Dieses Ergebnis steht im Gegensatz zu früheren Studien, die nahelegten, dass Kaffee das Risiko einer Makuladegeneration verringern könnte.

Die Forscher erklärten: „Wir vermuten, dass die unterschiedlichen Auswirkungen verschiedener Kaffeesorten auf AMD mit Herstellungsprozessen, Zusatzstoffen und anderen Faktoren zusammenhängen könnten… die Herstellung von Instantkaffee könnte zur Bildung potenziell schädlicher Substanzen führen.“

Die Daten zeigten, dass mit jeder Standardabweichung mehr Instantkaffee das Risiko, an trockener altersbedingter Makuladegeneration (AMD) zu erkranken, um fast das Siebenfache steigt. Die Erkrankung betrifft die Makula – den zentralen Bereich der Netzhaut, der für das scharfe Sehen und das Farbsehen verantwortlich ist – und ist eine der Hauptursachen für irreversible Erblindung bei Erwachsenen über 50.

Es gibt zwei Formen der altersbedingten Makuladegeneration (AMD): die feuchte und die trockene. Die trockene AMD, die etwa 90 Prozent aller Fälle ausmacht, schreitet schleichend fort, indem sich Proteinablagerungen unter der Netzhaut bilden, was zu einem Verlust des zentralen Sehvermögens führt.

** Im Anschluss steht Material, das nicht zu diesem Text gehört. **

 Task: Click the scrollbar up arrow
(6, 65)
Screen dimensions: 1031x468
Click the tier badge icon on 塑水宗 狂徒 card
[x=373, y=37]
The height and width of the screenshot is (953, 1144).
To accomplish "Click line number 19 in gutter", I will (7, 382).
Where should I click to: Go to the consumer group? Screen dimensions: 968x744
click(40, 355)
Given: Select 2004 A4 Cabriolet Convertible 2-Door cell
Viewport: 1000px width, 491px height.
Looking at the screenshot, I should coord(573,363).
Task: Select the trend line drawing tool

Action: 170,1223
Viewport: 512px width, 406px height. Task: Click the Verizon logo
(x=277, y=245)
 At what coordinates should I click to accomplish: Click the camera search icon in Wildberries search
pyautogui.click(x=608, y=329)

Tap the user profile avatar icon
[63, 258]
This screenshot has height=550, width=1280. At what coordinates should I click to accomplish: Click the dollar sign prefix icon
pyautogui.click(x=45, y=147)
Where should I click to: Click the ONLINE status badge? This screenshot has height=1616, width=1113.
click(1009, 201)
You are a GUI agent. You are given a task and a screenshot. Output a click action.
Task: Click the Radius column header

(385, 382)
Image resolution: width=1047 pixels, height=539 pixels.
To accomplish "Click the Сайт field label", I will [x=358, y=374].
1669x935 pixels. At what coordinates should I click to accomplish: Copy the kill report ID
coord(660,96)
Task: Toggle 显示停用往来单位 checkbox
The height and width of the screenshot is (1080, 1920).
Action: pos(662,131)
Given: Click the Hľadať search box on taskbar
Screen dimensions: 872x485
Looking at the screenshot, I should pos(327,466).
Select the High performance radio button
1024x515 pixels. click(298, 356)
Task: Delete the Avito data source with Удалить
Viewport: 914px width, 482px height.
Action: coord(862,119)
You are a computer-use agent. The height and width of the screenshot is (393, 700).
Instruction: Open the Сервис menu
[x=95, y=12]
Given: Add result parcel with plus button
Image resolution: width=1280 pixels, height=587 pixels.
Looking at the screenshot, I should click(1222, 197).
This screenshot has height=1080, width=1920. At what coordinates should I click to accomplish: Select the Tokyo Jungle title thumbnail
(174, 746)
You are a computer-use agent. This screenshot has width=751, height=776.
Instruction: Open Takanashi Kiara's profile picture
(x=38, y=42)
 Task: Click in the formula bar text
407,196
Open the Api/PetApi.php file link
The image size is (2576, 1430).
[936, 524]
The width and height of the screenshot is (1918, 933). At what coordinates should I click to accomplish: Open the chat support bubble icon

Ist das Sehvermögen einmal verloren, kann es nicht wiederhergestellt werden.

Angesichts der Ergebnisse warnten die Forscher, dass „Menschen mit einem hohen AMD-Risiko auf Instantkaffee verzichten sollten“. Besonders Personen mit Risikofaktoren wie Rauchen, Bluthochdruck, Übergewicht oder einer familiären Vorbelastung mit Makuladegeneration sollten vorsichtig sein.

Instantkaffee mag für manche die bequemste Option für den morgendlichen Koffeinkick sein, doch diese neuen Erkenntnisse legen nahe, dass die gesundheitlichen Kosten den Zeitaufwand, den man durch das Selberbrühen spart, definitiv nicht wert sind.